Even in rural Floyd County, another new case was added Wednesday to bring the total to 18 with four coming in just over a week’s time. In adjacent Franklin County, the case count rose from 54 to 88 in the last six days. Roanoke’s cases rose from 343 to 489 in just this past week.
“We are having people coming back from vacation. It’s almost exclusively that,” Nancy Bell, population health manager for the West Piedmont Health District, told the Roanoke Times Wednesday.
Most of those vacationers, she adds, went to Myrtle Beach, a virus “hot spot” here thousands of new cases have occurred.
Beaches have become “hot spots” up and down both the East and West coasts, health officials say, and anyone who have been to one should, at the very least, self-quarantine themselves for at least 14 days and seek medial attention if they start showing signs of the virus.
Many of those who might have contracted the virus may not show symptoms but can pass it on to others who could suffer more symptoms and possibly die, health officials warn. Tests are encouraged, especially for those who have visited high risk areas like beaches, bars or events.
Virginia entered Phase 3 of Gov. Ralph Northam’s recovery plan Wednesday, but he rolled back openings of enclosed bars because they have become high risk locations in other states.

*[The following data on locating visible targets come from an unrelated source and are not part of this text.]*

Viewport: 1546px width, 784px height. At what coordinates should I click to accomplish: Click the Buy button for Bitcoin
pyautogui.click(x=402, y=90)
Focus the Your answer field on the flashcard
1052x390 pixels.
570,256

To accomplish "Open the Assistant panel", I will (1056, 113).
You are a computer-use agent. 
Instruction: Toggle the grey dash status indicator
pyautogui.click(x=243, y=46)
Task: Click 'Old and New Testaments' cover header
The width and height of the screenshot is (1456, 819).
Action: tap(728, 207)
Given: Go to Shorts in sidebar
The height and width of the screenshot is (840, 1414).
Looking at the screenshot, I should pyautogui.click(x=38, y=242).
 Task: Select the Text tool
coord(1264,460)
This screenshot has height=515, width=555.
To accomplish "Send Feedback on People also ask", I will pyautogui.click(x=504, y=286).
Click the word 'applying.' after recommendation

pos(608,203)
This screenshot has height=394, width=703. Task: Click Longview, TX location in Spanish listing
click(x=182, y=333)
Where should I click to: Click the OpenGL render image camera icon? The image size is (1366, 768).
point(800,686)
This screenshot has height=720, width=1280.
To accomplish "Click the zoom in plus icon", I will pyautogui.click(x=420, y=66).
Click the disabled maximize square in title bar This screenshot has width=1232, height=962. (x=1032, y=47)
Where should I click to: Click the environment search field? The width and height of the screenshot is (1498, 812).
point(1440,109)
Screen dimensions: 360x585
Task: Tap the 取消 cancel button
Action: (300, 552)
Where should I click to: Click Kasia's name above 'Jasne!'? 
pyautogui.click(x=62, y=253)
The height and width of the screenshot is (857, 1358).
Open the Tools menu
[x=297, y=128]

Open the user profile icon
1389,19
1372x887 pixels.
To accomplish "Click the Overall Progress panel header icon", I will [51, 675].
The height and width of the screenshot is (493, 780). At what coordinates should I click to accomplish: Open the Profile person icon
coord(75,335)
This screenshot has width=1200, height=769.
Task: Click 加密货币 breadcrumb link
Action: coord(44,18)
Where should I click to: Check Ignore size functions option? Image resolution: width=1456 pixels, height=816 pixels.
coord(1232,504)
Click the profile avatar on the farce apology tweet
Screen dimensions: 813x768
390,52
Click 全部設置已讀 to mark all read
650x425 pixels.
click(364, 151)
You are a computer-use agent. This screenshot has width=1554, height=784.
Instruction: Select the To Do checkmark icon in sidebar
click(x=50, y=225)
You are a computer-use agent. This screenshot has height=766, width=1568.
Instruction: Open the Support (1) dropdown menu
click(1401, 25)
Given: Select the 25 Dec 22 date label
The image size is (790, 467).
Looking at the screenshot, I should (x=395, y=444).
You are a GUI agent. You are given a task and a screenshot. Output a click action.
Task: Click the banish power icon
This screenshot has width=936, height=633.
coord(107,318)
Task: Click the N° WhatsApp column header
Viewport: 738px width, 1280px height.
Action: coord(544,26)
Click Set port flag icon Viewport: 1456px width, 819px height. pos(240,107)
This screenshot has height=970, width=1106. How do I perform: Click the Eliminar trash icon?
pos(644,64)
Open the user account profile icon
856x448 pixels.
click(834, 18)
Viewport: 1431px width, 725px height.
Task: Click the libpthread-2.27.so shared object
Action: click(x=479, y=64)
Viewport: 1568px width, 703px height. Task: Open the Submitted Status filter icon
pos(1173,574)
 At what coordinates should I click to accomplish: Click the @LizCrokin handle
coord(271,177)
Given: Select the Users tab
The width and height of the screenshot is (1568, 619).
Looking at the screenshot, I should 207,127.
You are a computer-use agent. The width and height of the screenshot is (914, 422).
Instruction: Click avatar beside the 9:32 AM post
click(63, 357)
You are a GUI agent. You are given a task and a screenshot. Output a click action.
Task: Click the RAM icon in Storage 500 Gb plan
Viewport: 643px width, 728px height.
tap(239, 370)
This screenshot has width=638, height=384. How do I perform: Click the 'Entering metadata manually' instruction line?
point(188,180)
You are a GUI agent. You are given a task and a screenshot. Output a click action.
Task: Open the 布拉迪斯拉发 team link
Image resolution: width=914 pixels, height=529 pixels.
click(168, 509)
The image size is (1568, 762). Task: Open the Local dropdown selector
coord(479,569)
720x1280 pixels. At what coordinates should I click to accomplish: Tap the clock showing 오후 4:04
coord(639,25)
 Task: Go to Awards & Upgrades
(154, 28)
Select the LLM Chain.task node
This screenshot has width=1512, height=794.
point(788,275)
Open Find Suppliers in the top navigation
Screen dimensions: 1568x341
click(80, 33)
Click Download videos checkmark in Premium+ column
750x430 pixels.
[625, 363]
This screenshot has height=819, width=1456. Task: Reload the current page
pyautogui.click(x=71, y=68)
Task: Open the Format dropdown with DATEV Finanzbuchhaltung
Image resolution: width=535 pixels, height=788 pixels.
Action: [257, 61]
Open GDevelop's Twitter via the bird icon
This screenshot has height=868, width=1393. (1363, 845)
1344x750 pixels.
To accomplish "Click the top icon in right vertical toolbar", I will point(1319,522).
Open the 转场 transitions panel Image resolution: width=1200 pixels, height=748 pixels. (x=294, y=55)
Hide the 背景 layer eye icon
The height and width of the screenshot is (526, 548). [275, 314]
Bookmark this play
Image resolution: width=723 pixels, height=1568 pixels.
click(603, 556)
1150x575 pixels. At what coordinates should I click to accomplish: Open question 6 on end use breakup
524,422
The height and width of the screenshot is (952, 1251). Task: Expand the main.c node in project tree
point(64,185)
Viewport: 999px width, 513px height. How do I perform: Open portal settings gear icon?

Roanoke, however, has found increased virus infections traced back to restaurants. Indoor dining is allowed, but masks are required, along with social distancing.
While the governor seems intent to increasing more areas of risk, 45 states report higher seven-day averages and many are re-closing restaurants, bars and other business locations to try to reduce the areas of infections.
“Indoor dining has shown that it’s been problematic. We want to study this issue primarily New York City on indoor dining,” said Governor Andrew Cuomo said this week as he ordered restaurants to close again.
“We have seen spikes in other states driven in part by the return of patrons to indoor dining establishments where they are seated and without face coverings for significant periods of time,” said New Jersey Gov. Phil Murphy this week when he delayed reopening of restaurants.
Many health experts say social distancing of six feet sounds good but is not sufficient.
“There’s nothing magical about six feet,” Ryan Malosh, infectious disease epidemiologist at the University of Michigan School of Public Health tells MarketWatch. “That’s about that average distance respiratory droplets can travel, so being further apart from people is always better.”
With most 4th of July celebrations — including the fireworks show in Floyd — canceled this year, the advice by most health experts is “stay safe by celebrating Indepence Day at home.”
“Please don’t mix households, even if you think everyone is healthy, and instead celebrate the holiday with the people you live with,” says Dr. Cameron Kaiser, public health officer in Riverside, Calif. in a written statement. “We started seeing more and more cases after Memorial Day, and we can’t afford another jump after the Fourth of July.”